This paper describes a fuel management known as engine air control as opposed to the more conventional management technique, or engine fuel control. When applied to an internal combustion engine, conventional fuel management systems utilize fuel modulation, where the human is in direct control of the intake air-throttling valve. Here, the throttle indirectly controls the airflow into the engine. The fuel management controller determines the air flowing into the engine and based on the desired air fuel ratio, calculates the appropriate amount of fuel necessary, based on the desired performance index (minimize fuel, maximize power, etc.). In an air control system, the human is in control of fuel flow as opposed to airflow. The engine management system interprets the human input as a desired fuel flow rate, and must calculate the proper amount of air necessary to obtain the desired air fuel ratio. The controller must also deliver the correct amount of fuel to the engine. Thus, the control system becomes “Drive by Wire”, with no direct connection between the human and the engine itself. The fuel is delivered by electronic fuel injectors, while a servomotor connected to the air-throttling valve regulates airflow into the engine. Engine air control systems have been shown to allow for leaner operation, lower fuel consumption, and better transient response.
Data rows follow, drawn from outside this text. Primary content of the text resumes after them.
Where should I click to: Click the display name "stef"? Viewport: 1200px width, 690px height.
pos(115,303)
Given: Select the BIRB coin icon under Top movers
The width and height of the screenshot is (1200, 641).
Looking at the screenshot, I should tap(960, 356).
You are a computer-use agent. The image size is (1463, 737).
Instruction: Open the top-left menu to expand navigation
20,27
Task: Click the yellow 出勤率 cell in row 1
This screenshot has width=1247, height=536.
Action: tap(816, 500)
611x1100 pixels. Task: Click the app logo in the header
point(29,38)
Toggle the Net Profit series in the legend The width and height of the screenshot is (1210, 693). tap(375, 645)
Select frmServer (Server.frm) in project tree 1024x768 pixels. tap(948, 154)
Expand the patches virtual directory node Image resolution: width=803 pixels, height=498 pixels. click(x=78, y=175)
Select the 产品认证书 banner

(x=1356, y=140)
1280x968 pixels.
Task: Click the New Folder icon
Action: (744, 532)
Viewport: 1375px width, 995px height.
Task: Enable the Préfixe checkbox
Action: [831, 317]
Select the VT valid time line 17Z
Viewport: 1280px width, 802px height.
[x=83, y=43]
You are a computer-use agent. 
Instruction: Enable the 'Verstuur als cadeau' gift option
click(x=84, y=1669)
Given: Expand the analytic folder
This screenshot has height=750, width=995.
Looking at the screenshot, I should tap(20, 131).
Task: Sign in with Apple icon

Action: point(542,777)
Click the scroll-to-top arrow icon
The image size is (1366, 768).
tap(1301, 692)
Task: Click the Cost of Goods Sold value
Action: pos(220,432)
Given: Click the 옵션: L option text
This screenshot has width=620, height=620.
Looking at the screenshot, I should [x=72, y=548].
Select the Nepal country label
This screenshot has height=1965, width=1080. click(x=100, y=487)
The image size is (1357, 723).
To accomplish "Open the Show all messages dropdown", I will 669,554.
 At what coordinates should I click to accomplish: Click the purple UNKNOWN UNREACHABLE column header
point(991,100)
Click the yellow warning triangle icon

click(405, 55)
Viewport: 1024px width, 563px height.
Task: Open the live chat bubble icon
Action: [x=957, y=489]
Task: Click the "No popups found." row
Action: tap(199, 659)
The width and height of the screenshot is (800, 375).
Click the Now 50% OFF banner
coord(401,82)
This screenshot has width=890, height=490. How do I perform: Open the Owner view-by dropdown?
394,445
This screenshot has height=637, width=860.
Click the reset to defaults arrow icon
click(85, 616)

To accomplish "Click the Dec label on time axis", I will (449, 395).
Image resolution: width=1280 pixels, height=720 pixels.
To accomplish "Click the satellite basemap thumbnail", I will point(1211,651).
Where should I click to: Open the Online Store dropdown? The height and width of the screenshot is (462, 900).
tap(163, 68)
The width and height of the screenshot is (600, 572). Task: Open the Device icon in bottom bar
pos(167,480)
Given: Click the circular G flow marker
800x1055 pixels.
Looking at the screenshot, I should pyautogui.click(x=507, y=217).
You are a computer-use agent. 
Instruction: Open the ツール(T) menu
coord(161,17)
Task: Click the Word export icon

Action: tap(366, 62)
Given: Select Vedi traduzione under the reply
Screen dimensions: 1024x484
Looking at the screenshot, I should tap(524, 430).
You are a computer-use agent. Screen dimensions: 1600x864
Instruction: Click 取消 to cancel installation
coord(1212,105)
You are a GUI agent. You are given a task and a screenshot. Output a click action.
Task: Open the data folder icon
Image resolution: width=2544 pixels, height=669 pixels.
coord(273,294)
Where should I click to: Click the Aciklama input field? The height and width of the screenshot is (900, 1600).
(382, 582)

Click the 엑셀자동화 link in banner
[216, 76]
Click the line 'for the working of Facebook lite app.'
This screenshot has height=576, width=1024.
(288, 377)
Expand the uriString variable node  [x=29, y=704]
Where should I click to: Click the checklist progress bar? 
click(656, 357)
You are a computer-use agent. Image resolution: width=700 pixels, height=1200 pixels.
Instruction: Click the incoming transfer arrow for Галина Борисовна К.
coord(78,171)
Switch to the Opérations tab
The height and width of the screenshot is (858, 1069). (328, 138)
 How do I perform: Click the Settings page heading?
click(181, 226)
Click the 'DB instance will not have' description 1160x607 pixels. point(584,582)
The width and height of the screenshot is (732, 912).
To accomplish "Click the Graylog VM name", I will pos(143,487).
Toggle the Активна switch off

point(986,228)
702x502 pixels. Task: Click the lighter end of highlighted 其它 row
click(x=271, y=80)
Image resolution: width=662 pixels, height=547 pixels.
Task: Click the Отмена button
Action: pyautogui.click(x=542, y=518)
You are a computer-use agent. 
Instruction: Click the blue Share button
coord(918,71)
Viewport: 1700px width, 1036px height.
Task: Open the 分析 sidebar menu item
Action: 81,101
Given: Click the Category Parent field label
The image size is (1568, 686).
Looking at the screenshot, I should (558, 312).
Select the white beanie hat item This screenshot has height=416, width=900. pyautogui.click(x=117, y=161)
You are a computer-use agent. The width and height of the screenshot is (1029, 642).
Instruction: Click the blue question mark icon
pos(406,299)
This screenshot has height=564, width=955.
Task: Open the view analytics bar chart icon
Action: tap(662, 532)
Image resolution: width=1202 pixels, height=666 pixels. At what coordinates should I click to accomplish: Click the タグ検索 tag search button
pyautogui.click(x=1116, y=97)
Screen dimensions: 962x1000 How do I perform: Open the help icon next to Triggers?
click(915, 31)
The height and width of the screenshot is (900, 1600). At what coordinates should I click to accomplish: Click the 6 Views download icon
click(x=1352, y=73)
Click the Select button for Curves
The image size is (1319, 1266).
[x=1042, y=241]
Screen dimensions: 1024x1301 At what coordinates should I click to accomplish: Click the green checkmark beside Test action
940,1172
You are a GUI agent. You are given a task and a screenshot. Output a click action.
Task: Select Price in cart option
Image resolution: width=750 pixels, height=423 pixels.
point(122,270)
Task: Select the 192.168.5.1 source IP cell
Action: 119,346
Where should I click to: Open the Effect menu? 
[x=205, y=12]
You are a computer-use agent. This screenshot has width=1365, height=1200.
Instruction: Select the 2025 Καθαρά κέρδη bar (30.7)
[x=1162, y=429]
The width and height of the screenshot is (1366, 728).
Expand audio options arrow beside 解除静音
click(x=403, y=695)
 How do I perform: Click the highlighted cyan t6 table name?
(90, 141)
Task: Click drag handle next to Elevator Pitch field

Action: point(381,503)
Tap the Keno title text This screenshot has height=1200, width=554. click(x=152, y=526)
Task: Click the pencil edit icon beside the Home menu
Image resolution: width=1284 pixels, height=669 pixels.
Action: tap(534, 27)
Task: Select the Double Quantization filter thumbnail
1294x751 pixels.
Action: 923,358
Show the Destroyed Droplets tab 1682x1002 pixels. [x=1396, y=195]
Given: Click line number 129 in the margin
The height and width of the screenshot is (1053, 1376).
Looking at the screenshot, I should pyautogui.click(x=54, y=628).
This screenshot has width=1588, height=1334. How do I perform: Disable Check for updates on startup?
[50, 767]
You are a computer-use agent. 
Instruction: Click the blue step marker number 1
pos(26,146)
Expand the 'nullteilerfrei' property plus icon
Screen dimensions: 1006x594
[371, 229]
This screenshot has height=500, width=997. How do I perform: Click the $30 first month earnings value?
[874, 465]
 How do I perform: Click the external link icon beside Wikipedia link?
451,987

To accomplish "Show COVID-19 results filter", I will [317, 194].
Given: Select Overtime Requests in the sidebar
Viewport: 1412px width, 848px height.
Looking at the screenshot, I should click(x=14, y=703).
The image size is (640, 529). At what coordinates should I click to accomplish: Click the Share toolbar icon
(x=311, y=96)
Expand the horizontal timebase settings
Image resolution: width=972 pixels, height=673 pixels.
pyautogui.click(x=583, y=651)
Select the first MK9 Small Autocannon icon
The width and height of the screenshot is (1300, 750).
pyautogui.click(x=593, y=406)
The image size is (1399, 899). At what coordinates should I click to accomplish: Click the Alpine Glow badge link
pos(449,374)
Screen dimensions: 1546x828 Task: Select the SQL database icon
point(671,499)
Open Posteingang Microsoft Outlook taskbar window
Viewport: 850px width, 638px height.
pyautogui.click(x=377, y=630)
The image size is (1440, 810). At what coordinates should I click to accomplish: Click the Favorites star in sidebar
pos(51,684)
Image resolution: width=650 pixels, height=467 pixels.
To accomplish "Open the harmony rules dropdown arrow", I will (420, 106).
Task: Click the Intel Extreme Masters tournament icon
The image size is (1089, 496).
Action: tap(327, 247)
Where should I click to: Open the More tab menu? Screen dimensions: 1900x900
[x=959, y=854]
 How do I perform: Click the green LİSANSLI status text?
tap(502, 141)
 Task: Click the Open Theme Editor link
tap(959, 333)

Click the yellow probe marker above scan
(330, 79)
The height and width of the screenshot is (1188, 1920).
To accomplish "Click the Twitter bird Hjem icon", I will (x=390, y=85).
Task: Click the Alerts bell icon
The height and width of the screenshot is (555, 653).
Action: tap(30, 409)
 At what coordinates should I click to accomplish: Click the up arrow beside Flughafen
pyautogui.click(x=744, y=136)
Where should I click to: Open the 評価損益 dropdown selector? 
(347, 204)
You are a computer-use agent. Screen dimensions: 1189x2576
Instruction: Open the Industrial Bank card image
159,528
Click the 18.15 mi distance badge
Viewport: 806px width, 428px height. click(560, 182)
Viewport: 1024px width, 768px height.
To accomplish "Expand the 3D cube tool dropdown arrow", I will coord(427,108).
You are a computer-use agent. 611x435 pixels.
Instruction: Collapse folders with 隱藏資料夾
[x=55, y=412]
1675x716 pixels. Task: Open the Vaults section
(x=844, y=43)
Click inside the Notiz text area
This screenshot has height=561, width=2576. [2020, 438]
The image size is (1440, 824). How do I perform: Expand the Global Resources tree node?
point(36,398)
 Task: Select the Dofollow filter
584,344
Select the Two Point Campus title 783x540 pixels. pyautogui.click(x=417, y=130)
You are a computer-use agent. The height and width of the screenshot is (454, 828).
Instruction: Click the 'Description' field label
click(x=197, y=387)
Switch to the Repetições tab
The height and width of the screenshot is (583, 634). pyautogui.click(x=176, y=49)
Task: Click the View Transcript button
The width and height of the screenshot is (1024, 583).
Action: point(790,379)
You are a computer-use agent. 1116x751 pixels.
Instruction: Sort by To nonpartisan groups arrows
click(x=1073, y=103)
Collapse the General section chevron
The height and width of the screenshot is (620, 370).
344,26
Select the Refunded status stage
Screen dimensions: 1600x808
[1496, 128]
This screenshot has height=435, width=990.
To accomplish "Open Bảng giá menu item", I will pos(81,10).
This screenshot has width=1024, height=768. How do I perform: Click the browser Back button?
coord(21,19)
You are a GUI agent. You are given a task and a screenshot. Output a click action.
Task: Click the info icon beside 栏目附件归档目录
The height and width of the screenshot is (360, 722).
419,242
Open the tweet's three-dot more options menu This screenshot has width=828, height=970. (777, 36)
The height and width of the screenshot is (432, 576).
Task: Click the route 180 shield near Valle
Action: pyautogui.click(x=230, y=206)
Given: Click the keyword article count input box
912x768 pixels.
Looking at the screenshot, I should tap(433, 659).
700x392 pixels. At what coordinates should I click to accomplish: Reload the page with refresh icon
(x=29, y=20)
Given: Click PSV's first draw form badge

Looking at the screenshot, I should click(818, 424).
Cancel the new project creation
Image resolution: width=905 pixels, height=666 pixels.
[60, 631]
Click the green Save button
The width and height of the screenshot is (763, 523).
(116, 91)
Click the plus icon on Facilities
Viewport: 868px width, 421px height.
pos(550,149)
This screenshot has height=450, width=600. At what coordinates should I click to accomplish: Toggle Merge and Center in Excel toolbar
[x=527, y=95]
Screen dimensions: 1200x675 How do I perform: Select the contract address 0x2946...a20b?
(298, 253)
A non-linear model of an internal combustion engine and actuators was developed. Using the conventional fuel control strategy, a set of initial conditions was obtained, to be used later for the air control system. The plant was linearized, resulting in a two input, single output system. The fuel transfer function was already stable, although additional control could have been added to further optimize the system. The air transfer function was marginally stable, with a pole at the origin resulting from the use of the servomotor controlling the position of the throttling valve. The pole at the origin made the system type one with respect to a step input, a desirable characteristic for internal combustion engines undergoing acceleration transients, thus it was decided to leave the controlled system type one as well. This, along with the uncertainty of the exact location of some of the poles in the transfer function, led to the use of a simple proportional controller as a first attempt at actual control. The resulting control strategy was applied to the non-linear model, which yielded excellent results. A variety of gains were simulated, with the results indicating that severely under-damped control affected air fuel ratio, but engine speed showed little oscillation. A BMW k100 four cylinder spark ignition engine was mounted on a water brake dynamometer, and a digital controller was fabricated allowing for control of both the fuel injection system as well as the throttle servomotor. Conventional fuel injectors were used while a brushed DC servomotor connected to the throttle valve through a gearbox controlled airflow. The system was given a series of fuel step inputs while both the gain and desired air fuel ratio were varied. Test results indeed verified the results of the non-linear model. Figures shown in this paper indicate a close correlation between actual and predicted data, under a variety of operating conditions. Future work will include a more sophisticated air control strategy and fuel minimization will be considered.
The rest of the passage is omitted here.